While true, the European Central Bank (ECB) did raise rates at one point. Krugman (a Keynesian) sad this was a bad idea at the time, and that it would cause the recover to stall. And it did.
Because the ECB is generally run by Germans and they have an (anti-)inflation fetish, and so at the first hit of it they 'panic.
Moral of the story: listen to the Keynesian. I've been reading Krugman since ~2008, and he's been pretty right on most of the major monetary/fiscal policy points.

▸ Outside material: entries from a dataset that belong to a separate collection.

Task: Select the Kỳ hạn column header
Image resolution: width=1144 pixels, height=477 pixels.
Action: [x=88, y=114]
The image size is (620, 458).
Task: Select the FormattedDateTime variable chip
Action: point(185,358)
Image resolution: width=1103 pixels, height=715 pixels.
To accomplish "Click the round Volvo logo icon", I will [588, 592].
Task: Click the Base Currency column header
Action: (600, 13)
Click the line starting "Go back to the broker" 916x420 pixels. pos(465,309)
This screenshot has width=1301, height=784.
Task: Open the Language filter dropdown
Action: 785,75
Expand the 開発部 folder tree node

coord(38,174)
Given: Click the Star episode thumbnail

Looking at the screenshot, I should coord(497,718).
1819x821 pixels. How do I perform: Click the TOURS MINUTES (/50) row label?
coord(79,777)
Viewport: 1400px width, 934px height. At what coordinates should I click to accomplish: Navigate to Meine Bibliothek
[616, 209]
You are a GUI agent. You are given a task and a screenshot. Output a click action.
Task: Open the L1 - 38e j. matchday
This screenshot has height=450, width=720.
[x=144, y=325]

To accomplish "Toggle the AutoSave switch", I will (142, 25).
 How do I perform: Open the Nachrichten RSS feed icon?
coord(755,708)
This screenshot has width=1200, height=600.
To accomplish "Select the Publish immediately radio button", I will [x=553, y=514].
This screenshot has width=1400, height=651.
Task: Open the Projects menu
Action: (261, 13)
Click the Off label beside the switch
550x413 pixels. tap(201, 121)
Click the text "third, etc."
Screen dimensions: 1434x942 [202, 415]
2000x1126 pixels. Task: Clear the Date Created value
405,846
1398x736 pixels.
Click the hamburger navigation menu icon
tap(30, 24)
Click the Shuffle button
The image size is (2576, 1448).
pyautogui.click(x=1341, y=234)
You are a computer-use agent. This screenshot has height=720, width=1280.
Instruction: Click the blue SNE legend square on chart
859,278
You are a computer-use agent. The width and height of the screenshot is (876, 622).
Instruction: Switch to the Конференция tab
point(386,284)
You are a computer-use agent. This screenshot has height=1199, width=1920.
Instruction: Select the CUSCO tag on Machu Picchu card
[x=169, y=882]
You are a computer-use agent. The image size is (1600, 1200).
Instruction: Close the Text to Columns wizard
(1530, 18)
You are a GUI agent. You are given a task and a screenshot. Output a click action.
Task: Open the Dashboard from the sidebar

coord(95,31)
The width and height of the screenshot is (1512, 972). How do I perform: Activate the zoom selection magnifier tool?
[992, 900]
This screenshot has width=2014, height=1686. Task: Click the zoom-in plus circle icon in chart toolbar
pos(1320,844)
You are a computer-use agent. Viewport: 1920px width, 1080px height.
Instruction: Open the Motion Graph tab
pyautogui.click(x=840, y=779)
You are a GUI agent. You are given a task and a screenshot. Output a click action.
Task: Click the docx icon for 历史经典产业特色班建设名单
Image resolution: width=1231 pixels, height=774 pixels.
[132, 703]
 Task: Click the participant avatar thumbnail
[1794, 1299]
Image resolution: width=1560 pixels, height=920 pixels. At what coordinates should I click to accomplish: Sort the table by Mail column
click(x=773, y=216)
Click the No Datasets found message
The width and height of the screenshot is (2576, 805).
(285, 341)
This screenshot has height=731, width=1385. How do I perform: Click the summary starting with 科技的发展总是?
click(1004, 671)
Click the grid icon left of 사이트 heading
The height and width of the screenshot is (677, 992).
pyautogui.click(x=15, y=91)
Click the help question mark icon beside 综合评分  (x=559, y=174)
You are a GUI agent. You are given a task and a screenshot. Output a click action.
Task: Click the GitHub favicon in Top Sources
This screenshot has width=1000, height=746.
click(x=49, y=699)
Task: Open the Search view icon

That’s a half truth, if you want to sell lots of treasuries at low yield, which was the case, you have to QE. There is a clear benefit to low yield debt in deficit spending, and so far no real harm (>10 years later!)
I would argue an asset bubble is quite a real harm, especially to future generations that are getting into the market at the current inflated valuation levels. But to each their own.
Asset prices as they impact real people are reflected in CPI, which shows low inflation. The fact that cash flow instruments are higher priced (and that’s largely because of low interest rather than QE) is kind of orthogonal to most people’s lives.